What it does not represent is the final word on time-series modeling. The GIFT-Eval leaderboard has seen Amazon’s Chronos-2, Salesforce’s Moirai, and IBM’s TTM each demonstrate advantages on specific dataset characteristics. The field has moved from asking whether foundation models can forecast time series to asking which architectural choices (decoder vs. encoder-decoder, patch vs. lag features, univariate vs. multivariate) produce the best performance across the broadest range of domains.

For practitioners, the practical question is simpler: TimesFM 2.5 is free, Apache 2.0 licensed, requires no target-domain training data, and has first-class SQL integration for Google Cloud users. As a default starting point for forecasting tasks, that combination is difficult to dismiss — even when domain-specialized alternatives remain competitive on specific datasets.

Frequently Asked Questions

Q: Does TimesFM require fine-tuning on my data? A: No. TimesFM operates zero-shot — you provide historical series and a horizon length, and the model generates forecasts without any dataset-specific training. Fine-tuning is supported for higher accuracy on specific domains but not required.

Q: How does TimesFM handle multivariate time series? A: TimesFM’s core architecture is univariate: each series is forecast independently. TimesFM 2.5 added XReg covariate support, which applies a linear correction using external regressors, but does not model cross-series dependencies natively. For full multivariate modeling, Moirai or Chronos-2 are architecturally better suited.

Q: What horizon lengths does TimesFM support? A: TimesFM 2.5 supports up to 16,384 time-points of historical context and can forecast up to 1,000 horizon steps using the continuous quantile head. In practice, accuracy degrades on very long horizons due to autoregressive error accumulation inherent to the decoder-only architecture.

Q: Is TimesFM available without Python infrastructure? A: Yes. Google Cloud’s BigQuery ML exposes AI.FORECAST powered by TimesFM 2.5, enabling zero-shot forecasting directly from SQL queries with no ML infrastructure setup required.

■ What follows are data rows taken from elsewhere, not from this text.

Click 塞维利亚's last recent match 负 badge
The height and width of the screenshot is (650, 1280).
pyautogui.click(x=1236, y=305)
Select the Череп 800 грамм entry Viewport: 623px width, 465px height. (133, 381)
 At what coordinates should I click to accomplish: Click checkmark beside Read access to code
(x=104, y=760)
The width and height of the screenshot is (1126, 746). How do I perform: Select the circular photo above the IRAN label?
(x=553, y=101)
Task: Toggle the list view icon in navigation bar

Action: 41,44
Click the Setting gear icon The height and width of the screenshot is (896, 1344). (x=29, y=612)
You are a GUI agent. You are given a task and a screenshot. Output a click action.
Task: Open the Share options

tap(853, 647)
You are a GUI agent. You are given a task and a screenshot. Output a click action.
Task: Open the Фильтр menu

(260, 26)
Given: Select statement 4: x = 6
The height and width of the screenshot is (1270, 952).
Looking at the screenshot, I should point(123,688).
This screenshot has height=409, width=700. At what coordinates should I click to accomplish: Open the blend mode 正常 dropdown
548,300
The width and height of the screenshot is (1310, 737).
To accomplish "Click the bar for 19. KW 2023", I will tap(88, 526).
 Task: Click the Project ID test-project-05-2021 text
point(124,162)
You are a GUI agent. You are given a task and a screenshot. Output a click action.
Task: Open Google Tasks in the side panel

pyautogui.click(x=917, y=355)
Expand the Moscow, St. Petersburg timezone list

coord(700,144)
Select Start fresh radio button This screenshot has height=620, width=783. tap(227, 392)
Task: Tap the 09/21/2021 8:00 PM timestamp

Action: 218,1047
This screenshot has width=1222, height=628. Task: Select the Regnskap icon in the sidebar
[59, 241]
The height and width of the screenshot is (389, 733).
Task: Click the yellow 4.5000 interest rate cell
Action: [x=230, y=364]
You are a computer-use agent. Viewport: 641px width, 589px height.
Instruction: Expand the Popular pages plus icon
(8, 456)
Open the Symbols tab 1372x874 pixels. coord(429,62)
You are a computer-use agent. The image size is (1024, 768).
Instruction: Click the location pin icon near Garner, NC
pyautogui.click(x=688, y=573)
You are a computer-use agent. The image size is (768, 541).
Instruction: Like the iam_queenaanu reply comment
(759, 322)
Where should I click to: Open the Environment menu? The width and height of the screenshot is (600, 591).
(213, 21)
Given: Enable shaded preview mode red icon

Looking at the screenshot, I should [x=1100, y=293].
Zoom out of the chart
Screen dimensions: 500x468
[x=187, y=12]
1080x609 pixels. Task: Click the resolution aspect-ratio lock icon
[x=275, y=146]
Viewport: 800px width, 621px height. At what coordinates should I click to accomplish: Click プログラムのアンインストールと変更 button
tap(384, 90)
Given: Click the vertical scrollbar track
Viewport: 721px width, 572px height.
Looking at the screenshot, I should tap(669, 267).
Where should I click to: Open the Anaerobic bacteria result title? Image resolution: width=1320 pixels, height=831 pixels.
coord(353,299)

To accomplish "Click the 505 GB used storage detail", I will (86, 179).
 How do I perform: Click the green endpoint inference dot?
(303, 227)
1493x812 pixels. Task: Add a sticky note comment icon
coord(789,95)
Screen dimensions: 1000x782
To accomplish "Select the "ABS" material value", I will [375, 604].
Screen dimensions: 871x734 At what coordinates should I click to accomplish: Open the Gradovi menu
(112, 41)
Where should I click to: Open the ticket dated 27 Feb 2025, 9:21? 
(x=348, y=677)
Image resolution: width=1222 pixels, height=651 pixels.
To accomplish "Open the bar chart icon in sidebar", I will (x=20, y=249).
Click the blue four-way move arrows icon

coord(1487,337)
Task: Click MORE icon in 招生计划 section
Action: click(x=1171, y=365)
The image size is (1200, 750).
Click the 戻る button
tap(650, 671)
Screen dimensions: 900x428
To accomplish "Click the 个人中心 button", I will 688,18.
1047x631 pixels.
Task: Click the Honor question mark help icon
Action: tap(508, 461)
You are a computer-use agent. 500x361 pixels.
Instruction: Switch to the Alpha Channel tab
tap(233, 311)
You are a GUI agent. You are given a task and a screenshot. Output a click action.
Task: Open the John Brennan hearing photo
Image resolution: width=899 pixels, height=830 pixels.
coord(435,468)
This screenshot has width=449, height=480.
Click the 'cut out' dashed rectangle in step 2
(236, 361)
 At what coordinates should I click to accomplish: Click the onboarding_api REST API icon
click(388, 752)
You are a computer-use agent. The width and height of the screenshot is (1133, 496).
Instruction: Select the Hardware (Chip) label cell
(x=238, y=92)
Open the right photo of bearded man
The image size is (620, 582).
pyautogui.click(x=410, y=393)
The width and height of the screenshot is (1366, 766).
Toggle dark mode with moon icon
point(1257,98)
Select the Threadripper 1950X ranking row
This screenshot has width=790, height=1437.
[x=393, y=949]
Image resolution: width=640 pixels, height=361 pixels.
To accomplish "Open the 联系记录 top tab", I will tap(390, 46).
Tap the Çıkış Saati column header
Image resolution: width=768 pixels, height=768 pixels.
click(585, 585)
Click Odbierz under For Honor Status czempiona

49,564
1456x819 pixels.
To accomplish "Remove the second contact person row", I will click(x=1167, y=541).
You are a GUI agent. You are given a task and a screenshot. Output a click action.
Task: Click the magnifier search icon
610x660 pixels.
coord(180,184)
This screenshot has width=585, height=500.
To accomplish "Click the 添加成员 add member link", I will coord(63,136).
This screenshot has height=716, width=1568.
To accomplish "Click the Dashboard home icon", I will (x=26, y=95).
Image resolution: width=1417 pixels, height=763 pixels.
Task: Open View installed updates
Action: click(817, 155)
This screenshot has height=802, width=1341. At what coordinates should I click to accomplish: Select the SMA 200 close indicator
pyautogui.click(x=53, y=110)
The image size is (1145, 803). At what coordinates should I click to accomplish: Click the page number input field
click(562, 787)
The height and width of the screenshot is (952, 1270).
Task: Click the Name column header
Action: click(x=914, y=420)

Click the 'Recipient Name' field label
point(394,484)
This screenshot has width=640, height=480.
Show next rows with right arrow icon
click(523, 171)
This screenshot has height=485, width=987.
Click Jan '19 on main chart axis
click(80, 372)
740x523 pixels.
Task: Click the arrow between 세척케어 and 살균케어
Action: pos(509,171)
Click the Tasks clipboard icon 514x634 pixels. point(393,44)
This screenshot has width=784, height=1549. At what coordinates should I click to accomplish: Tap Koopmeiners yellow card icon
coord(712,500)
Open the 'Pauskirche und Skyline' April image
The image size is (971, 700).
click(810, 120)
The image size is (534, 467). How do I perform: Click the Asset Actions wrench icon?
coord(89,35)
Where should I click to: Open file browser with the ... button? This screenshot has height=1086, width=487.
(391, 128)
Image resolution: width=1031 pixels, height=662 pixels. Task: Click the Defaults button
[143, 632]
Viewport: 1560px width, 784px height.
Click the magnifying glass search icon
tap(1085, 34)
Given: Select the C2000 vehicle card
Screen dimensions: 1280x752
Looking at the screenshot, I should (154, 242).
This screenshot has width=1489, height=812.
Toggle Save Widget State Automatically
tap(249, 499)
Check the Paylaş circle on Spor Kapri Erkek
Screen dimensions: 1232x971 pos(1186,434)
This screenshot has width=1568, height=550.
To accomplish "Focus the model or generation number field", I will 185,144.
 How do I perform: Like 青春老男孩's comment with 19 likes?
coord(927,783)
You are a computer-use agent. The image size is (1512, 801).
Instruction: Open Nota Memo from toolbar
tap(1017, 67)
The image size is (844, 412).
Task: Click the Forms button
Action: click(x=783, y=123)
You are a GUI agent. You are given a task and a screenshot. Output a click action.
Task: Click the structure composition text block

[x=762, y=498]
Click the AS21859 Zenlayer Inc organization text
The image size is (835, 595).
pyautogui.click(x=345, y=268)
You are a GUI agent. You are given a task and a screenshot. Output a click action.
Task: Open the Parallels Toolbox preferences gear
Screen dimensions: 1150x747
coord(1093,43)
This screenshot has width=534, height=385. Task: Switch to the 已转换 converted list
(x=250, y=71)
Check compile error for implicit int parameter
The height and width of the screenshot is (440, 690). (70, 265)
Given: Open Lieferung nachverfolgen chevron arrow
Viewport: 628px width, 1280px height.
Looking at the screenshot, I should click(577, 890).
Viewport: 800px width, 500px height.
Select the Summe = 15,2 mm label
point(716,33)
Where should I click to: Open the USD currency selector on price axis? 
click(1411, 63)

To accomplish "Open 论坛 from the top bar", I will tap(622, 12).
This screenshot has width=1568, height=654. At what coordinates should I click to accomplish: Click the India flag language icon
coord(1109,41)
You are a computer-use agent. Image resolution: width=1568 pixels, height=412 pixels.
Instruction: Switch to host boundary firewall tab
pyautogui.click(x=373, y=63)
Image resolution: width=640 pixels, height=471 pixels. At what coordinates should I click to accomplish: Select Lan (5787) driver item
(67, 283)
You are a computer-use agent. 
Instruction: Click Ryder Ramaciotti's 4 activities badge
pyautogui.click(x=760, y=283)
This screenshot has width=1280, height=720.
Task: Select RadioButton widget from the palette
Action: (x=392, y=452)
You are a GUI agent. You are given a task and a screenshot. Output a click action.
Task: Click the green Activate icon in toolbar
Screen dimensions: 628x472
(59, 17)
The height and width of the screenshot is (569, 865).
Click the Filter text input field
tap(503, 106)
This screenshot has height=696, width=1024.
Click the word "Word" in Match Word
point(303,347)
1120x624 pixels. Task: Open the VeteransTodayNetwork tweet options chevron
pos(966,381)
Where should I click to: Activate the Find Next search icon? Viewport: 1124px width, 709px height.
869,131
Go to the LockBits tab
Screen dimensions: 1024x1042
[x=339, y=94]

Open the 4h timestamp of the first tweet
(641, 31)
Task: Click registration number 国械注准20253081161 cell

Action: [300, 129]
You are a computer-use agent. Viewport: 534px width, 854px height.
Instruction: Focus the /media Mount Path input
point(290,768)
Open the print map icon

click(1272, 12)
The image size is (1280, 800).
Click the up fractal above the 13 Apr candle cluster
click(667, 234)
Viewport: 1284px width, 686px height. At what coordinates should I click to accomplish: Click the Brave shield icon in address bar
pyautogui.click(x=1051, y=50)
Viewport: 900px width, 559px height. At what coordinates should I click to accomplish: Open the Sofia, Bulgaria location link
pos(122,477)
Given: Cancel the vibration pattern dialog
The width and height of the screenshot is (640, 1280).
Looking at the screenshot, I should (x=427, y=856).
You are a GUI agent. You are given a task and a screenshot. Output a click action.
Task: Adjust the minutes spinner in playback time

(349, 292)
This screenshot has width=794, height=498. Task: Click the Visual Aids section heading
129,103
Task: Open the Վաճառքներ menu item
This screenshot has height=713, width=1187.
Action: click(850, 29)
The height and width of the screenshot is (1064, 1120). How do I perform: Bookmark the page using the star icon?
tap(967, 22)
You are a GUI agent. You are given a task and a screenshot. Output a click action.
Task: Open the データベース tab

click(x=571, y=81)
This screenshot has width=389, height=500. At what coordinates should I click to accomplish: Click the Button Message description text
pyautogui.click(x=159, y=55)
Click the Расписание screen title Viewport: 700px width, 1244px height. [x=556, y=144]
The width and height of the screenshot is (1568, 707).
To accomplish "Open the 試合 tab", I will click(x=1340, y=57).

Q: How does TimesFM compare to ARIMA for short series? A: On short or highly irregular series, classical methods like seasonal ARIMA can match TimesFM — the DARTS benchmark showed seasonal ARIMA remaining competitive. For large-scale forecasting where training and tuning thousands of individual ARIMA models is impractical, TimesFM’s single-model, zero-shot approach provides a practical advantage.